Drive Model Diversity Continues: In 2021, we added two new drive models to our farm with no models retired. We now have a total of 24 different drive models in operation. That’s up from a low point of 14 in 2019 and 22 in 2020. The chart below for “Backblaze Hard Drive Population Percentage by Manufacturer” examines the changing complexion of our drive farm as we look at the number of models from each manufacturer we used over the past six years.
When we first started, we often mixed and matched drive models, mostly out of financial necessity—we bought what we could afford. As we grew, we bought and deployed drives in larger lots and drive homogeneity settled in. Over the past few years, we have gotten more comfortable with mixing and matching again, enabled by our Backblaze Vault architecture. A Vault is composed of sixty tomes, with each tome being 20 drives. We make each tome the same drive model, but each of the tomes within a vault can have different drive models, and even different drive sizes. This allows us to be less reliant on any particular drive model, so the more drive models the better.

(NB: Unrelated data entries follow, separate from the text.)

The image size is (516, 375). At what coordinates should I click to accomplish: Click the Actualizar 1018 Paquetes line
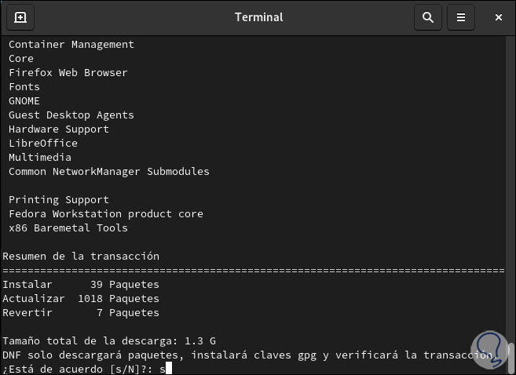[x=81, y=299]
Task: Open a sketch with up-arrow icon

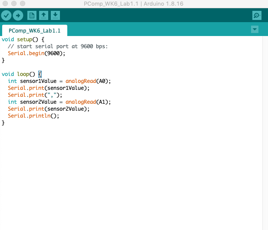Action: tap(43, 16)
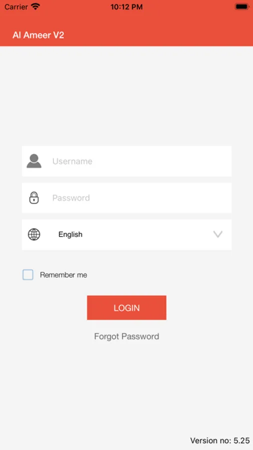Click the Remember me label text
Viewport: 253px width, 450px height.
(x=63, y=275)
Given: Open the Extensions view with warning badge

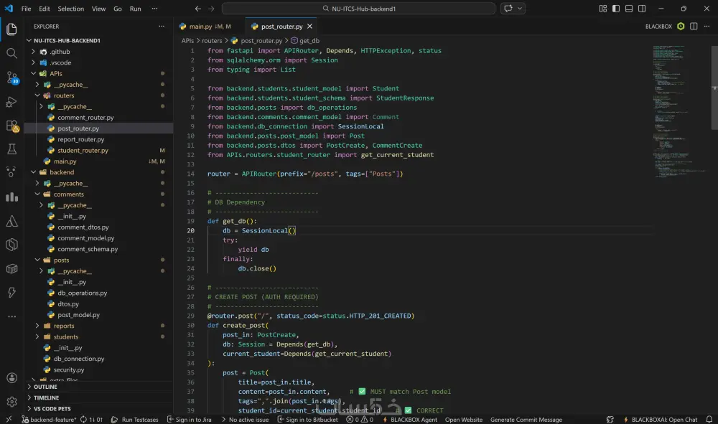Looking at the screenshot, I should pos(11,126).
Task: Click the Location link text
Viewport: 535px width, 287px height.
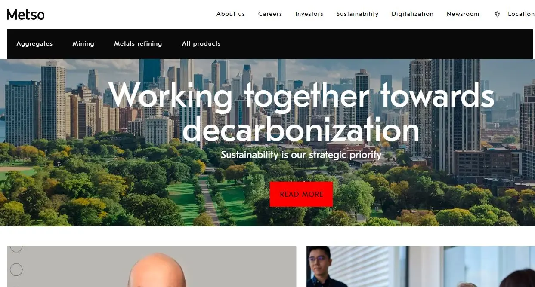Action: point(521,14)
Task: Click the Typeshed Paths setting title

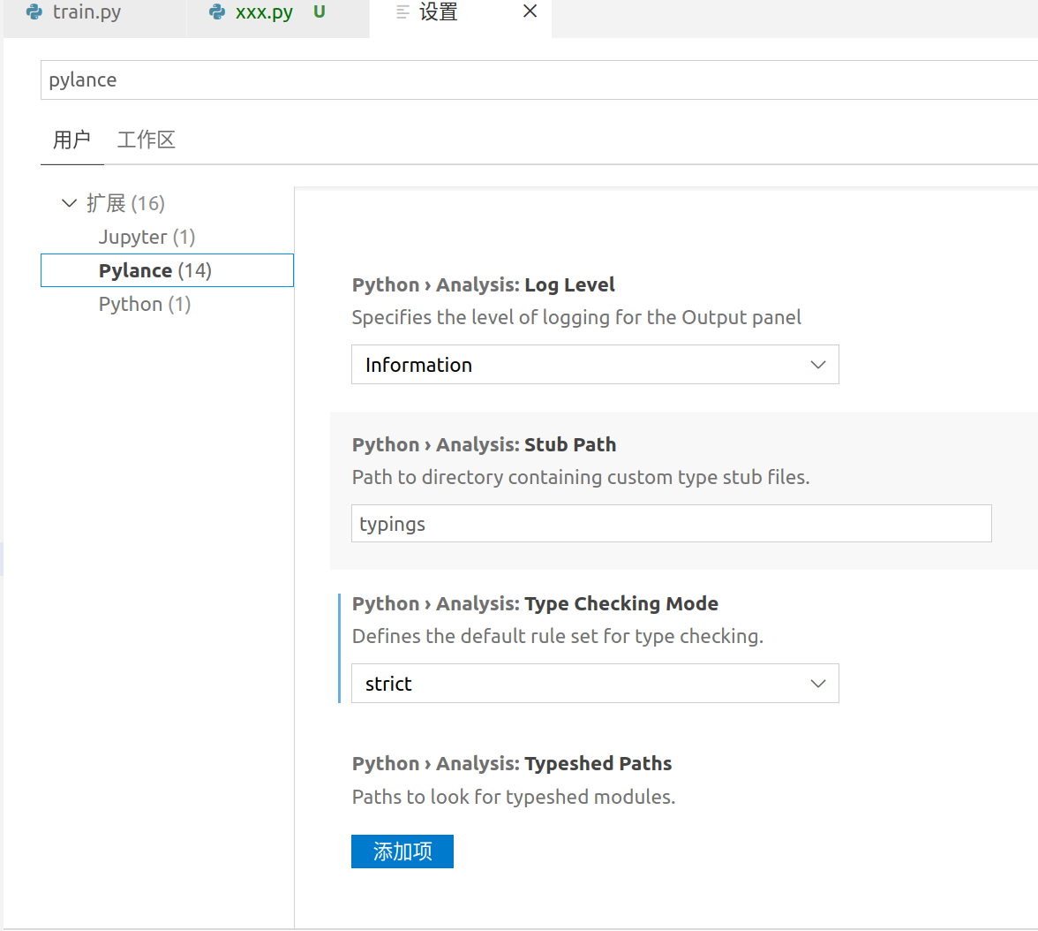Action: [x=511, y=763]
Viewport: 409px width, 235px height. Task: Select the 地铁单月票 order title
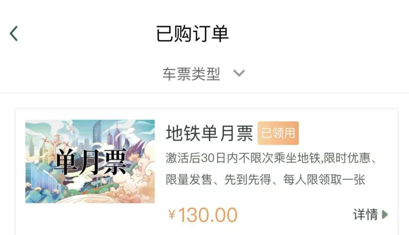pos(209,133)
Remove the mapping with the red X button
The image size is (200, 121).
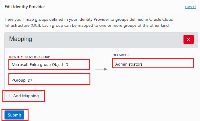point(188,39)
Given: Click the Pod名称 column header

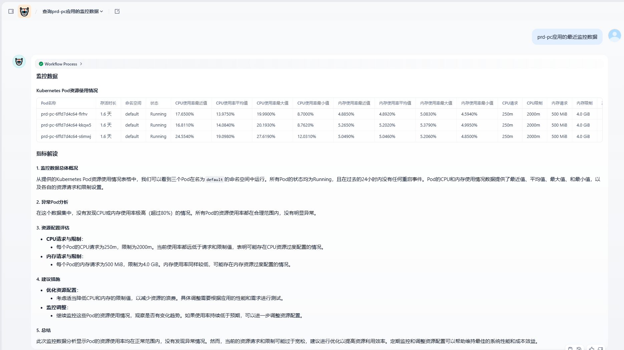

Drive Vendor Diversity Continues, Too: When looking at the chart above for “Backblaze Hard Drive Population by Model Count per Manufacturer Over Time,” you might guess that we have increased the percentage of Seagate drives over the last couple of years. Let’s see if that’s true.
It appears the opposite is true, we have lowered the percentage of Seagate drives in our data centers, even though we have added additional Seagate models.
Why is it important to diversify across multiple manufacturers? Flexibility, just like increasing the number of models. Having relationships with all the primary hard drive vendors gives us the opportunity to get the resources we need in a timely fashion. The fact that we can utilize any one of several different models from these vendors adds to that flexibility.
Lifetime Hard Drive Stats
The chart below shows the lifetime annualized failure rates of all the drive models in production as of December 31, 2021.
Observations and Caveats
The lifetime AFR for all the drives listed above is 1.4% and continues to go down year over year. At the end of 2020, the AFR was 1.54% and at the end of 2019, the AFR stood at 1.62%.
When looking at the chart above, several of the drives have a fairly wide confidence interval (>0.5). In these cases, we do not really have enough information about the drive’s performance to be reasonably confident (>95%) in the AFR listed. This is typically the case with lower drive counts or newer drives.
Looking for SSD Numbers?
We’ll be covering our annual failure rates for our SSD drives in a separate post in the next few weeks. We realized that combining the analysis of our data drives and our boot drives in one post was confusing. Stay tuned.
The Hard Drive Stats Data
The complete data set used to create the information used in this review is available on our Hard Drive Test Data page. You can download and use this data for free for your own purpose. All we ask are three things: 1) you cite Backblaze as the source if you use the data, 2) you accept that you are solely responsible for how you use the data, and 3) you do not sell this data to anyone; it is free.
If you just want the summarized data used to create the tables and charts in this blog post, you can download the ZIP file containing the CSV files for each chart.
Good luck and let us know if you find anything interesting.